EXERCISE: Please rewrite the material from the line with "You are a computer-use agent. Viewport: 1120px" to the line with "pos(435,288)", replacing "Email" with "Username" and leaving everything else unchanged.

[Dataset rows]
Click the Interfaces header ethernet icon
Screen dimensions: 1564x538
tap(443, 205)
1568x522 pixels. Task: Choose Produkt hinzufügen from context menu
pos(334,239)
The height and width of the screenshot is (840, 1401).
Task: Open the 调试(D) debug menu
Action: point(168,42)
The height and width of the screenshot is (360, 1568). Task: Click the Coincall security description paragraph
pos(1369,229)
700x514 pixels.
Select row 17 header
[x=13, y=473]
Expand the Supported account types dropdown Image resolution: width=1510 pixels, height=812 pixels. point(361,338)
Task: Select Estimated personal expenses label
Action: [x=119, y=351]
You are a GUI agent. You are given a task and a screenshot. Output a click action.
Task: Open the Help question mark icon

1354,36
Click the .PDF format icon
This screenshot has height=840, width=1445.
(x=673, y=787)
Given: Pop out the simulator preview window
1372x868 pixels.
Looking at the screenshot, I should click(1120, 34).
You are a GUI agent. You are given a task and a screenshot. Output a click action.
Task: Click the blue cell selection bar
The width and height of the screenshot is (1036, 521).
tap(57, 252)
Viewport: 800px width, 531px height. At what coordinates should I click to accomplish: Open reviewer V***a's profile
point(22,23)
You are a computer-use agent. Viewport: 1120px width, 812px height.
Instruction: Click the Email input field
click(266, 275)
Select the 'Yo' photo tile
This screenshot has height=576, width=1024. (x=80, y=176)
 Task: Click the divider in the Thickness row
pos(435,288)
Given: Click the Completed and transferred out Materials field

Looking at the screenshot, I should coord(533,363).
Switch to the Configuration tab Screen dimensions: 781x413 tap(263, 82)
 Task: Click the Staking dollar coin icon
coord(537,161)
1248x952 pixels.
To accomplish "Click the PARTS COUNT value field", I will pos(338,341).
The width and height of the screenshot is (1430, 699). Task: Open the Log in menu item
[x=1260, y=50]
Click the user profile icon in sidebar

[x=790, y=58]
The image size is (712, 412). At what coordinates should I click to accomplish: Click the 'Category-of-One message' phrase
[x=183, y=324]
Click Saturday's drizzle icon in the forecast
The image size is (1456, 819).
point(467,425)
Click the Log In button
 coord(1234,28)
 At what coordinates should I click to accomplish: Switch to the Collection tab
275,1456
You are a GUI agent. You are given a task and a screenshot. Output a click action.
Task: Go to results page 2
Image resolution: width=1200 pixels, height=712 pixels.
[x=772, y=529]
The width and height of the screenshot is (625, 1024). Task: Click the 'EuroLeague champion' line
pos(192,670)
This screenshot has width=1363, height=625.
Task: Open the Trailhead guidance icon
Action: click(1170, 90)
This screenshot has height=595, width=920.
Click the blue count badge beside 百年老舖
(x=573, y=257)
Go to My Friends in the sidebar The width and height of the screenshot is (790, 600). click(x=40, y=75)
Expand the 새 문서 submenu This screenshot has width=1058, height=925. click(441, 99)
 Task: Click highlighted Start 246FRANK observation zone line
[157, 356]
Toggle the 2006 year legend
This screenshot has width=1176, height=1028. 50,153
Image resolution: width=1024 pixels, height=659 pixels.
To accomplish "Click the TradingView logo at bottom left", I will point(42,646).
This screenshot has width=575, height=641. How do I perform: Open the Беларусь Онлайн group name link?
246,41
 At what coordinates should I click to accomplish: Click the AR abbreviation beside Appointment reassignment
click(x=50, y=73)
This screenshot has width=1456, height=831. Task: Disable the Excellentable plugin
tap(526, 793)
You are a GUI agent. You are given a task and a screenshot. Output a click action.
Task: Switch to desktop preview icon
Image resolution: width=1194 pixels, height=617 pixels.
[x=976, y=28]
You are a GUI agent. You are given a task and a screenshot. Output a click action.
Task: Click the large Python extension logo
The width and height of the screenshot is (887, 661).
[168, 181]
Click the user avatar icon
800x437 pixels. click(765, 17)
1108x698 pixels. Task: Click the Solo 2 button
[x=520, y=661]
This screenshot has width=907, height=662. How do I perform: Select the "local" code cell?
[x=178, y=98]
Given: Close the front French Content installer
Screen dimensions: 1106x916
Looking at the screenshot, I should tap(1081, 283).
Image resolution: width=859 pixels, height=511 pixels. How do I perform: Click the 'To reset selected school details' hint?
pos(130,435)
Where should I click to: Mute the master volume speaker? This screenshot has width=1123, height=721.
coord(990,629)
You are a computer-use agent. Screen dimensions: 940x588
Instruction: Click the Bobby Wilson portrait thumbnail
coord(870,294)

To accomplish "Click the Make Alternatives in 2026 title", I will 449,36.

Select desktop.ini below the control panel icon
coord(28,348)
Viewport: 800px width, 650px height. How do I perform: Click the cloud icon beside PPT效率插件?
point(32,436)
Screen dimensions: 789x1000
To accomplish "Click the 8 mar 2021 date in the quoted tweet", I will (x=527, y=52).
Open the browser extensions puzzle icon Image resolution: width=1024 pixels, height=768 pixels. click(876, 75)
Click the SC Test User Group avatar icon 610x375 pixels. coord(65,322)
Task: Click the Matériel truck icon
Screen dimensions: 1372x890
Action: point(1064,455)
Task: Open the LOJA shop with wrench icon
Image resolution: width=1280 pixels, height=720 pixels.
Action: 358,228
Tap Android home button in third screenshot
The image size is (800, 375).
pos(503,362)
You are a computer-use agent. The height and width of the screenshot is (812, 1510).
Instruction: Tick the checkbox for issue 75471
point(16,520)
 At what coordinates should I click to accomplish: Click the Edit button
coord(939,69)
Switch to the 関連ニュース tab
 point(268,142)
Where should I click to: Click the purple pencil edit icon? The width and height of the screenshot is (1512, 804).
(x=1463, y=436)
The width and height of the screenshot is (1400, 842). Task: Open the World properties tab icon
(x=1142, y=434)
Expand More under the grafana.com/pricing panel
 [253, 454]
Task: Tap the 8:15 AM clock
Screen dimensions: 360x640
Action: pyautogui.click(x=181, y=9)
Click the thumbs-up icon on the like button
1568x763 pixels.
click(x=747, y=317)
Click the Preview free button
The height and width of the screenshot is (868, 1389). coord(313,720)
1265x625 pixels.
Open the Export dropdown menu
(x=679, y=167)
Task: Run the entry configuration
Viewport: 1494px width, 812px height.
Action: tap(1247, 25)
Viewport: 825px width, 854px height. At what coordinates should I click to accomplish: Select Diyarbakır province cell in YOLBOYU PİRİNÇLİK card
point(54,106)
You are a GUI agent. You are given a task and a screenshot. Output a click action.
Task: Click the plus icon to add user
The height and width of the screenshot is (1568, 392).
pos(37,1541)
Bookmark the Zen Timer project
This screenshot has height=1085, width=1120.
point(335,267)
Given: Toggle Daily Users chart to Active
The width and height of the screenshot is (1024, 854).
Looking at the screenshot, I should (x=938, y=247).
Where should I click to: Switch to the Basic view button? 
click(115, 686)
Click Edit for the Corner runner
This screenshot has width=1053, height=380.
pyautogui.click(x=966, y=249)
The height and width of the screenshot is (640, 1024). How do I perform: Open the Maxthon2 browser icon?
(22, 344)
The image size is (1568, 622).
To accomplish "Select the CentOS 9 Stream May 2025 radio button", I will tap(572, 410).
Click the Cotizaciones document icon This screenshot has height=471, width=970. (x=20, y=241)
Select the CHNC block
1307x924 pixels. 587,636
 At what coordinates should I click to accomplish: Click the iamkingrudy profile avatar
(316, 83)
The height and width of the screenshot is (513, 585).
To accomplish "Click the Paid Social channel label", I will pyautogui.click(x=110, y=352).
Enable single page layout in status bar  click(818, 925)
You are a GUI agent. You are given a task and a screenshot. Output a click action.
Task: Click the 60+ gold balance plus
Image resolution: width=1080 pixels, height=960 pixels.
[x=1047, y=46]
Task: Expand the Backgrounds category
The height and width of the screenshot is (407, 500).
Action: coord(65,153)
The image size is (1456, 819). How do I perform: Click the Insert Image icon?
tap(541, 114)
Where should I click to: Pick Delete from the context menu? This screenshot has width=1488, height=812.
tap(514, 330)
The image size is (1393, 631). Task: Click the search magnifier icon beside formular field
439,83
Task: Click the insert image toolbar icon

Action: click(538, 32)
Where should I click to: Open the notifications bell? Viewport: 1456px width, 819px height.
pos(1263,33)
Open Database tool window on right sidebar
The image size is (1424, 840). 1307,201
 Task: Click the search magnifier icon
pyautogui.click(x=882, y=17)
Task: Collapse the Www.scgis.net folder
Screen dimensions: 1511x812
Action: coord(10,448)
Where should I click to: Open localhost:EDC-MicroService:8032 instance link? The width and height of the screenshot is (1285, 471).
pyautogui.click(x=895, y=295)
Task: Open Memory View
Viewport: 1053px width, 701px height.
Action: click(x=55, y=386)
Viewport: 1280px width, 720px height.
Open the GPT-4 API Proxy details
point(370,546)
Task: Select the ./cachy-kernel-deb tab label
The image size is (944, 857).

EXERCISE ANSWER:
You are a computer-use agent. Viewport: 1120px width, 812px height.
Instruction: Click the Username input field
click(266, 275)
Select the 'Yo' photo tile
This screenshot has height=576, width=1024. (x=80, y=176)
 Task: Click the divider in the Thickness row
pos(435,288)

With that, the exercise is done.